Documentation

Troubleshooting

Solutions for common connection and setup issues

401 Unauthorized — "rest_not_logged_in"

This is the most common connection error. It means the authentication header never reached WordPress — your server stripped it before PHP could read it.

This is not a wrong password error. WordPress returns incorrect_password for wrong credentials. The rest_not_logged_in code means WordPress didn't receive any credentials at all.
1

Add the Authorization header passthrough to .htaccess

Most Apache-based hosts strip the Authorization header by default. This is especially common on shared hosting providers like OVH, o2switch, Infomaniak, SiteGround, and GoDaddy.

Open your WordPress root .htaccess file and add this line before # BEGIN WordPress:

SetEnvIf Authorization "(.*)" HTTP_AUTHORIZATION=$1

If that doesn't work, try the RewriteRule version instead (for CGI/FastCGI setups):

RewriteRule .* - [E=HTTP_AUTHORIZATION:%{HTTP:Authorization}]
This fixes the issue in ~90% of cases.
2

Make sure your site uses HTTPS

WordPress Application Passwords only work over HTTPS. If your site is still on http://, the feature is silently disabled. Contact your host to enable an SSL certificate, or use a free option like Let's Encrypt.

3

Check security plugins

Plugins like Wordfence, iThemes Security, Sucuri, and All In One WP Security can block REST API authentication. Look for settings like "Disable REST API", "Disable Application Passwords", or "REST API Access" and make sure authenticated requests are allowed.

4

Nginx servers

If your host uses Nginx instead of Apache, the .htaccess fix won't apply. Ask your host to add this to the Nginx config:

fastcgi_pass_header Authorization;

Application Passwords Section Not Visible

If you can't find the "Application Passwords" section under Users → Profile, check the following:

  • HTTPS is required

    WordPress hides Application Passwords on HTTP sites. Enable SSL first.

  • Security plugin may disable it

    Some security plugins disable Application Passwords entirely. Check your plugin settings.

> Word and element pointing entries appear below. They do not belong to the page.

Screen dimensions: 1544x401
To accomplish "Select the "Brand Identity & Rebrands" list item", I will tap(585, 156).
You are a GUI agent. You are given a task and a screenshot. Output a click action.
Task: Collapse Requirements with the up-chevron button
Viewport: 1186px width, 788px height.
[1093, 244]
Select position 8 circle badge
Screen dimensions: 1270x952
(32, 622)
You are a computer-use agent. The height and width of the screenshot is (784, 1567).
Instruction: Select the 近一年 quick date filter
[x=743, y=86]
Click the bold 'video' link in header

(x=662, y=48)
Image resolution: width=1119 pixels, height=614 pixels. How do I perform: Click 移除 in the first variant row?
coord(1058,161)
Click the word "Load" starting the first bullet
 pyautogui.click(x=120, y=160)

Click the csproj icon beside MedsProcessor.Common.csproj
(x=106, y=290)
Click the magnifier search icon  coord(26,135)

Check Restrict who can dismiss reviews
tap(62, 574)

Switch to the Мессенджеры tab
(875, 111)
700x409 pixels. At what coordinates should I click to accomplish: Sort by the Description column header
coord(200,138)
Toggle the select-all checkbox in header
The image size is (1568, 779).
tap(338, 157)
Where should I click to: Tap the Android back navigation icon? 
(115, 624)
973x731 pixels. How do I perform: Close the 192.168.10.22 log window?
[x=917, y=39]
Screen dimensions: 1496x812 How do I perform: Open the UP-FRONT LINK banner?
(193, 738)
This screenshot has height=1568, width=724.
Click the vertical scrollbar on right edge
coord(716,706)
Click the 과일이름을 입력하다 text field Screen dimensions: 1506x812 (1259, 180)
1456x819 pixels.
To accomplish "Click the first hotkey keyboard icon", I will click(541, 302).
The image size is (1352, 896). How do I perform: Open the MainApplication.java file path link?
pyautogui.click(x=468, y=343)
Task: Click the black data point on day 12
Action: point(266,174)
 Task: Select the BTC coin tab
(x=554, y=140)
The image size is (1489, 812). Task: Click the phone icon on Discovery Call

  • WordPress 5.6+ required

    Application Passwords were introduced in WordPress 5.6. Update WordPress if you're on an older version.

Connection Test Fails

If the "Test Connection" button fails with a generic error:

Use your username, not your email

WPLink needs your WordPress username (the one you log in with), not your email address. You can find it under Users → Profile → "Username" field.

Use an Application Password, not your login password

Your regular WordPress login password won't work. You need to generate a dedicated Application Password. See the WordPress Connection guide for steps.

Verify the REST API is accessible

Visit yoursite.com/wp-json in your browser. You should see a JSON response. If you get a 404 or error page, the REST API may be disabled on your site.

Check the site URL

Make sure the URL matches exactly — including https:// and any subdirectory (e.g., https://example.com/blog if WordPress is in a subfolder).

REST API Blocked

Some hosts and plugins restrict access to the WordPress REST API. Here's how to check and fix it:

Disable REST API restrictions in security plugins

Wordfence: Go to Firewall → All Firewall Options → uncheck "Disable REST API".
iThemes Security: Go to Settings → WordPress Tweaks → set REST API to "Default Access".
All In One Security: Go to WP Security → Miscellaneous → disable "Disable REST API".

Check for a REST API disabling plugin

Plugins like "Disable REST API" or "Disable WP REST API" will prevent WPLink from connecting. Deactivate them or configure exceptions for authenticated users.

Host-level firewall

Some hosts (particularly managed WordPress hosts) have server-level firewalls that block REST API requests. Contact your host's support to whitelist REST API access.